Experte/-in für Unterricht

Neben der Zentralstelle für das Auslandsschulwesen entsendet auch das Goethe-Institut Fachberater/innen ins Ausland, ihre Bezeichnung lautet: Experten/innen für Unterricht.

Experten/innen für Unterricht

  • beraten Bildungsinstitutionen des Gastlandes in allen Fragen des Deutschunterrichtes (Curricula, Lehrwerkeinsatz, Bildungsplanung)
  • konzipieren Lehrerfortbildungsveranstaltungen für Multiplikatoren und Lehrkräfte des Gastlandes und führen diese auch selbst durch
  • entwickeln und erproben Unterrichtsmaterial
  • führen Schulbesuche auch mit Modellunterricht durch.
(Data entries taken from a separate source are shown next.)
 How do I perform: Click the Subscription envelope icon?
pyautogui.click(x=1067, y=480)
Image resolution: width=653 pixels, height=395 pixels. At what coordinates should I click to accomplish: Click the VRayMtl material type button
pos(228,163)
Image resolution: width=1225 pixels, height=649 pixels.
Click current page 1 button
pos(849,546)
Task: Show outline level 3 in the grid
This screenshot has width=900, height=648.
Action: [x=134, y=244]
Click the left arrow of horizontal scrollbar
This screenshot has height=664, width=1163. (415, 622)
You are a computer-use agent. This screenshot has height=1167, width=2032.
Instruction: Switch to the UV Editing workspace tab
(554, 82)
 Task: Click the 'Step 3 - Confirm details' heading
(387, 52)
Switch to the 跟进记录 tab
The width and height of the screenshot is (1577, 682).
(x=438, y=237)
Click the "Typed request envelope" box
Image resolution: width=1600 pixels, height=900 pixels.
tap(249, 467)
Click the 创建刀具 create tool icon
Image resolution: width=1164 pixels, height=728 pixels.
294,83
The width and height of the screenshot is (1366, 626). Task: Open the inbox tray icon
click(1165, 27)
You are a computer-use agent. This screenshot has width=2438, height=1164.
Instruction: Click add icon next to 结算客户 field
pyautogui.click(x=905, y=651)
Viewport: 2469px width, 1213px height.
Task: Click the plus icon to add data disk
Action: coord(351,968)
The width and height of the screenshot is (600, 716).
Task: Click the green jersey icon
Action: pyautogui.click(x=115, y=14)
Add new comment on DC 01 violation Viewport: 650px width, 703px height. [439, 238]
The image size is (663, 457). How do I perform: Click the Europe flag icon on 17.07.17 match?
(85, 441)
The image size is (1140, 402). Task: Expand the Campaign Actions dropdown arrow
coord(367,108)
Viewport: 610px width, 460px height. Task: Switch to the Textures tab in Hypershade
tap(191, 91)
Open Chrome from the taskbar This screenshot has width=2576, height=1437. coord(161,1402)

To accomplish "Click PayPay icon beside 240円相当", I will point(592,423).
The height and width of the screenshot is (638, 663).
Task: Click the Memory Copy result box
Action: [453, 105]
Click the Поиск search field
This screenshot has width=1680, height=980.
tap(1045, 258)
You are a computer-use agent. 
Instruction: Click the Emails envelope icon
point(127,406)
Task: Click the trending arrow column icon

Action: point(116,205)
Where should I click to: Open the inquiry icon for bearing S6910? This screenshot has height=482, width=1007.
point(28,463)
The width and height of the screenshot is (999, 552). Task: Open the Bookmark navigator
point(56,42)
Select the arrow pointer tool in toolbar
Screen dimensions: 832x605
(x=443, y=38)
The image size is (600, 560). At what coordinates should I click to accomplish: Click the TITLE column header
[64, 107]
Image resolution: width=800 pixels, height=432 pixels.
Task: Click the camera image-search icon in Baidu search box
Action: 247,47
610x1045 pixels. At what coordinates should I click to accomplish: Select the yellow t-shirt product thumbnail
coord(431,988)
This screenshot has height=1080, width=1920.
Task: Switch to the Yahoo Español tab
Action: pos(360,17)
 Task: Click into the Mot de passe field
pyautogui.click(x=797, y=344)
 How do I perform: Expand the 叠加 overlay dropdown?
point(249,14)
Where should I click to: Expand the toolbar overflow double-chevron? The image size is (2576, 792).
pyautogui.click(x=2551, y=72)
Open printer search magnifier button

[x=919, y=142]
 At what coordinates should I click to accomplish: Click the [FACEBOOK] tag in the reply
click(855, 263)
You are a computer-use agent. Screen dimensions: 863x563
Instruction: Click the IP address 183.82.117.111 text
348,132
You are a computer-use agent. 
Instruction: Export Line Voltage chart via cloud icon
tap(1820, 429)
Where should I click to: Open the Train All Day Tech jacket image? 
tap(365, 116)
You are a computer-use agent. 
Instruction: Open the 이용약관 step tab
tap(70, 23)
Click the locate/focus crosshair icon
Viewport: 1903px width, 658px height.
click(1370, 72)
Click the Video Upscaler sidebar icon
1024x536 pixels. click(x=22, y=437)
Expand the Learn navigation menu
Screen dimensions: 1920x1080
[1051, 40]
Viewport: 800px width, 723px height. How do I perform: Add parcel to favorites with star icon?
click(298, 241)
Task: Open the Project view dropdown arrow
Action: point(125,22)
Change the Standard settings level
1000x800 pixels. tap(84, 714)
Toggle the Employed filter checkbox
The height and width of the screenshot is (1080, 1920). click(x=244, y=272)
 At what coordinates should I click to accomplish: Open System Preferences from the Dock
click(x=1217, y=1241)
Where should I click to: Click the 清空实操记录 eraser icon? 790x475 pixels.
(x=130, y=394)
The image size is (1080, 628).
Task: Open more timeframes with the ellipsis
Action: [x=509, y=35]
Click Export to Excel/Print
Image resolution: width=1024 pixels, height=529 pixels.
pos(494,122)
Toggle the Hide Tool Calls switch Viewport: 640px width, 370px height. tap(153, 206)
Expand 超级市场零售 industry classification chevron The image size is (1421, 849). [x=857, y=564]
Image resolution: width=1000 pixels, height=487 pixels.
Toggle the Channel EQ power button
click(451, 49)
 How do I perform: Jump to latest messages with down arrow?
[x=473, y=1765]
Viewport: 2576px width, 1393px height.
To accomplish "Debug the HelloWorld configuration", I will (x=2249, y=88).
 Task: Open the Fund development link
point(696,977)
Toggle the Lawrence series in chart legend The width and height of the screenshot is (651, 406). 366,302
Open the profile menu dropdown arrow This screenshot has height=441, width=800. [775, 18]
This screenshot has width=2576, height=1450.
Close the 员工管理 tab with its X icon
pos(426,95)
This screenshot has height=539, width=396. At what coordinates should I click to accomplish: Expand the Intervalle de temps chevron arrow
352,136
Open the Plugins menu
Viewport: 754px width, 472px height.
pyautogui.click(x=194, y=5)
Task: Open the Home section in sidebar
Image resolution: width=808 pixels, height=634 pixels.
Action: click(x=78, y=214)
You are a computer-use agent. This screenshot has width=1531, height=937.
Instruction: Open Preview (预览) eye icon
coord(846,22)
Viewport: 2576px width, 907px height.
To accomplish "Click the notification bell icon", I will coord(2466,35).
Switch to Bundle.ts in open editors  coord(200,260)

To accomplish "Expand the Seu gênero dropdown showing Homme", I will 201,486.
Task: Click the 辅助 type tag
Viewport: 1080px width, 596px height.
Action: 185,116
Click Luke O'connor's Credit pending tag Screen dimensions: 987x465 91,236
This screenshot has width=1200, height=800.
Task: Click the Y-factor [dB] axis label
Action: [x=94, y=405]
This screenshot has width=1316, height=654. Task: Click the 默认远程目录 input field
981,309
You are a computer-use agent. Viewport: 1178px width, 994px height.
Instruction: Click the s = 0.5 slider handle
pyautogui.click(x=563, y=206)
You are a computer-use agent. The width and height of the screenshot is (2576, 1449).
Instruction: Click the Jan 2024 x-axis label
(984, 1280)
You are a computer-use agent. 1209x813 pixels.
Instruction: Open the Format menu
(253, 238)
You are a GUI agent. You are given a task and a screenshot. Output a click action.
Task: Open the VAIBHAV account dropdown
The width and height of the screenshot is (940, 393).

Bewerbungs­voraussetzungen

  • Lehramtsstudium (1. und 2. Staatsexamen in einem Fremdsprachenfach) und berufliche Erfahrungen im Bereich Fremdsprachenunterricht
  • Mehrjährige praktische Erfahrung im Sekundarbereich (bei einigen Stellen auch im Primarbereich)
  • Verbeamtete oder angestellte Lehrer/Lehrerinnen
    (für die Stelle in Brüssel ausnahmsweise nicht erforderlich)
  • aktueller Kenntnisstand zur Methodik/Didaktik des Fremdsprachenunterrichts bzw. von Deutsch als Fremdsprache
  • Erfahrung in Planung und Durchführung von Fortbildungsveranstaltungen
  • Erfahrung bzw. Mitarbeit bei der Entwicklung von Curricula und Lehrwerken
  • Erfahrung im Projektmanagement wünschenswert
  • Kenntnisse von Schulentwicklung wünschenswert
  • Auslandserfahrung
  • Bereitschaft, sich auf die Kultur des Gastlandes einzustellen und sich dessen Sprache anzueignen
Die geplante Besetzung von Fachberatungen wird – in Zusammenarbeit zwischen den Kultusministerien der Länder und dem Goethe-Institut – in den Amtsblättern der Kultusministerien jeweils im Herbst für den Entsendetermin September des Folgejahres bekanntgegeben. Zur näheren Information erscheinen zeitgleich die ausführlichen Stellenbeschreibungen auch auf der Homepage des Goethe-Instituts.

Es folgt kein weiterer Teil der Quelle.